* Exercise brief: Each record has to be repeated exactly as given.

* Extracted material:
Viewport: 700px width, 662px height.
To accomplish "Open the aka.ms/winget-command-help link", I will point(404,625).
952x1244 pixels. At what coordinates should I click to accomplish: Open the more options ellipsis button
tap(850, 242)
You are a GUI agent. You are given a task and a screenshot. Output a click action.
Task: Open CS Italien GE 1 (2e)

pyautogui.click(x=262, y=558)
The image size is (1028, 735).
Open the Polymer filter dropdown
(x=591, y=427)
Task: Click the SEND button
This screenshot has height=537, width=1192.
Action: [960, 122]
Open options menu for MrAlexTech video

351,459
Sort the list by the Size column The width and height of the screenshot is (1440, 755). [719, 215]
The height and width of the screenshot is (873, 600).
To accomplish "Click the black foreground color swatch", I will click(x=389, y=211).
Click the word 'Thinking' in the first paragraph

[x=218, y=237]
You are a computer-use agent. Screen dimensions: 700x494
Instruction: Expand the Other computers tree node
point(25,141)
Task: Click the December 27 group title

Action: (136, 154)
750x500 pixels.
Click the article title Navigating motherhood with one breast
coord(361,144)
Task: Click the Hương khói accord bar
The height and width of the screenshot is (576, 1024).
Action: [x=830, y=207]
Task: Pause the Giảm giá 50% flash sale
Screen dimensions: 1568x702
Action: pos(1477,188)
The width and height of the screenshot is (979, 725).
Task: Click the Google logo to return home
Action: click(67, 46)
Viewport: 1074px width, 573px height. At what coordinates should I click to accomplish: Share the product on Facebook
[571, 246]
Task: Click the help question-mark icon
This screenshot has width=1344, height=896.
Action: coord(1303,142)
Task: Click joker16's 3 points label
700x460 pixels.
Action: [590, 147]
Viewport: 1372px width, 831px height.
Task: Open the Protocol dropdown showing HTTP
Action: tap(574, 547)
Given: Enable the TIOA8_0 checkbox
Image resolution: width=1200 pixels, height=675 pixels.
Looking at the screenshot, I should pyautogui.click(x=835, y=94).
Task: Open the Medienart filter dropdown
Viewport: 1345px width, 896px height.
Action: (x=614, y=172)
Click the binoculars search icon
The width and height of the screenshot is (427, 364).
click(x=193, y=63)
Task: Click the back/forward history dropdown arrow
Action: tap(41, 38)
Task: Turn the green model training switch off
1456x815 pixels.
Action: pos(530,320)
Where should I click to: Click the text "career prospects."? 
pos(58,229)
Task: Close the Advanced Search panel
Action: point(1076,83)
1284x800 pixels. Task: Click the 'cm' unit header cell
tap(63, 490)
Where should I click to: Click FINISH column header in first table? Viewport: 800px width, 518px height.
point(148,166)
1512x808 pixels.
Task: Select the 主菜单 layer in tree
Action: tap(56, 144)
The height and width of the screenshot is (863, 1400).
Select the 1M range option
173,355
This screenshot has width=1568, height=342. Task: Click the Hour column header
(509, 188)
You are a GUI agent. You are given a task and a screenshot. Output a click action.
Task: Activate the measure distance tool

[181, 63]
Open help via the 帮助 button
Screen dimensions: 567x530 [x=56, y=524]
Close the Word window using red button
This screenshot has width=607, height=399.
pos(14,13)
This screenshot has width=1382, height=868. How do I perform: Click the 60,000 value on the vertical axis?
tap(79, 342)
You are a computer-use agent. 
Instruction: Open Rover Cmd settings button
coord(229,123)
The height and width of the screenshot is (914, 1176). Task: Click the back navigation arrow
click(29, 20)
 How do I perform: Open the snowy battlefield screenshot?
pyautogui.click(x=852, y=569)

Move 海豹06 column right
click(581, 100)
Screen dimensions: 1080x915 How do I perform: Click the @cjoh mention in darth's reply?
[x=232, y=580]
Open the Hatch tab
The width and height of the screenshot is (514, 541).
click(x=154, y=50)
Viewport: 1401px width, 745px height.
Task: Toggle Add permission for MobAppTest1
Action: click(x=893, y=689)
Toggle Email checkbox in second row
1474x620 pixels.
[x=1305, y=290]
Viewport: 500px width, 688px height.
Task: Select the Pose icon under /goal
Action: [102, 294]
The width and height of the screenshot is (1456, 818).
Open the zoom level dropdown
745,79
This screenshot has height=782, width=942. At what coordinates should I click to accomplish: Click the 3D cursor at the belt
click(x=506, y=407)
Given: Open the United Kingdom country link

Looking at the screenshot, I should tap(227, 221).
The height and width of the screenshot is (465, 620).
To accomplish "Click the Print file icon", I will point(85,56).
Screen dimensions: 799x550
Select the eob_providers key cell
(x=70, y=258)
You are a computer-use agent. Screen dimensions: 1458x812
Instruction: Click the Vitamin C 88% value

* Solution to the problem:
Viewport: 700px width, 662px height.
To accomplish "Open the aka.ms/winget-command-help link", I will point(404,625).
952x1244 pixels. At what coordinates should I click to accomplish: Open the more options ellipsis button
tap(850, 242)
You are a GUI agent. You are given a task and a screenshot. Output a click action.
Task: Open CS Italien GE 1 (2e)

pyautogui.click(x=262, y=558)
The image size is (1028, 735).
Open the Polymer filter dropdown
(x=591, y=427)
Task: Click the SEND button
This screenshot has height=537, width=1192.
Action: [960, 122]
Open options menu for MrAlexTech video

351,459
Sort the list by the Size column The width and height of the screenshot is (1440, 755). [719, 215]
The height and width of the screenshot is (873, 600).
To accomplish "Click the black foreground color swatch", I will click(x=389, y=211).
Click the word 'Thinking' in the first paragraph

[x=218, y=237]
You are a computer-use agent. Screen dimensions: 700x494
Instruction: Expand the Other computers tree node
point(25,141)
Task: Click the December 27 group title

Action: (136, 154)
750x500 pixels.
Click the article title Navigating motherhood with one breast
coord(361,144)
Task: Click the Hương khói accord bar
The height and width of the screenshot is (576, 1024).
Action: [x=830, y=207]
Task: Pause the Giảm giá 50% flash sale
Screen dimensions: 1568x702
Action: pos(1477,188)
The width and height of the screenshot is (979, 725).
Task: Click the Google logo to return home
Action: click(67, 46)
Viewport: 1074px width, 573px height. At what coordinates should I click to accomplish: Share the product on Facebook
[571, 246]
Task: Click the help question-mark icon
This screenshot has width=1344, height=896.
Action: coord(1303,142)
Task: Click joker16's 3 points label
700x460 pixels.
Action: [590, 147]
Viewport: 1372px width, 831px height.
Task: Open the Protocol dropdown showing HTTP
Action: tap(574, 547)
Given: Enable the TIOA8_0 checkbox
Image resolution: width=1200 pixels, height=675 pixels.
Looking at the screenshot, I should pyautogui.click(x=835, y=94).
Task: Open the Medienart filter dropdown
Viewport: 1345px width, 896px height.
Action: (x=614, y=172)
Click the binoculars search icon
The width and height of the screenshot is (427, 364).
click(x=193, y=63)
Task: Click the back/forward history dropdown arrow
Action: tap(41, 38)
Task: Turn the green model training switch off
1456x815 pixels.
Action: pos(530,320)
Where should I click to: Click the text "career prospects."? 
pos(58,229)
Task: Close the Advanced Search panel
Action: point(1076,83)
1284x800 pixels. Task: Click the 'cm' unit header cell
tap(63, 490)
Where should I click to: Click FINISH column header in first table? Viewport: 800px width, 518px height.
point(148,166)
1512x808 pixels.
Task: Select the 主菜单 layer in tree
Action: tap(56, 144)
The height and width of the screenshot is (863, 1400).
Select the 1M range option
173,355
This screenshot has width=1568, height=342. Task: Click the Hour column header
(509, 188)
You are a GUI agent. You are given a task and a screenshot. Output a click action.
Task: Activate the measure distance tool

[181, 63]
Open help via the 帮助 button
Screen dimensions: 567x530 [x=56, y=524]
Close the Word window using red button
This screenshot has width=607, height=399.
pos(14,13)
This screenshot has width=1382, height=868. How do I perform: Click the 60,000 value on the vertical axis?
tap(79, 342)
You are a computer-use agent. 
Instruction: Open Rover Cmd settings button
coord(229,123)
The height and width of the screenshot is (914, 1176). Task: Click the back navigation arrow
click(29, 20)
 How do I perform: Open the snowy battlefield screenshot?
pyautogui.click(x=852, y=569)

Move 海豹06 column right
click(581, 100)
Screen dimensions: 1080x915 How do I perform: Click the @cjoh mention in darth's reply?
[x=232, y=580]
Open the Hatch tab
The width and height of the screenshot is (514, 541).
click(x=154, y=50)
Viewport: 1401px width, 745px height.
Task: Toggle Add permission for MobAppTest1
Action: click(x=893, y=689)
Toggle Email checkbox in second row
1474x620 pixels.
[x=1305, y=290]
Viewport: 500px width, 688px height.
Task: Select the Pose icon under /goal
Action: [102, 294]
The width and height of the screenshot is (1456, 818).
Open the zoom level dropdown
745,79
This screenshot has height=782, width=942. At what coordinates should I click to accomplish: Click the 3D cursor at the belt
click(x=506, y=407)
Given: Open the United Kingdom country link

Looking at the screenshot, I should tap(227, 221).
The height and width of the screenshot is (465, 620).
To accomplish "Click the Print file icon", I will point(85,56).
Screen dimensions: 799x550
Select the eob_providers key cell
(x=70, y=258)
You are a computer-use agent. Screen dimensions: 1458x812
Instruction: Click the Vitamin C 88% value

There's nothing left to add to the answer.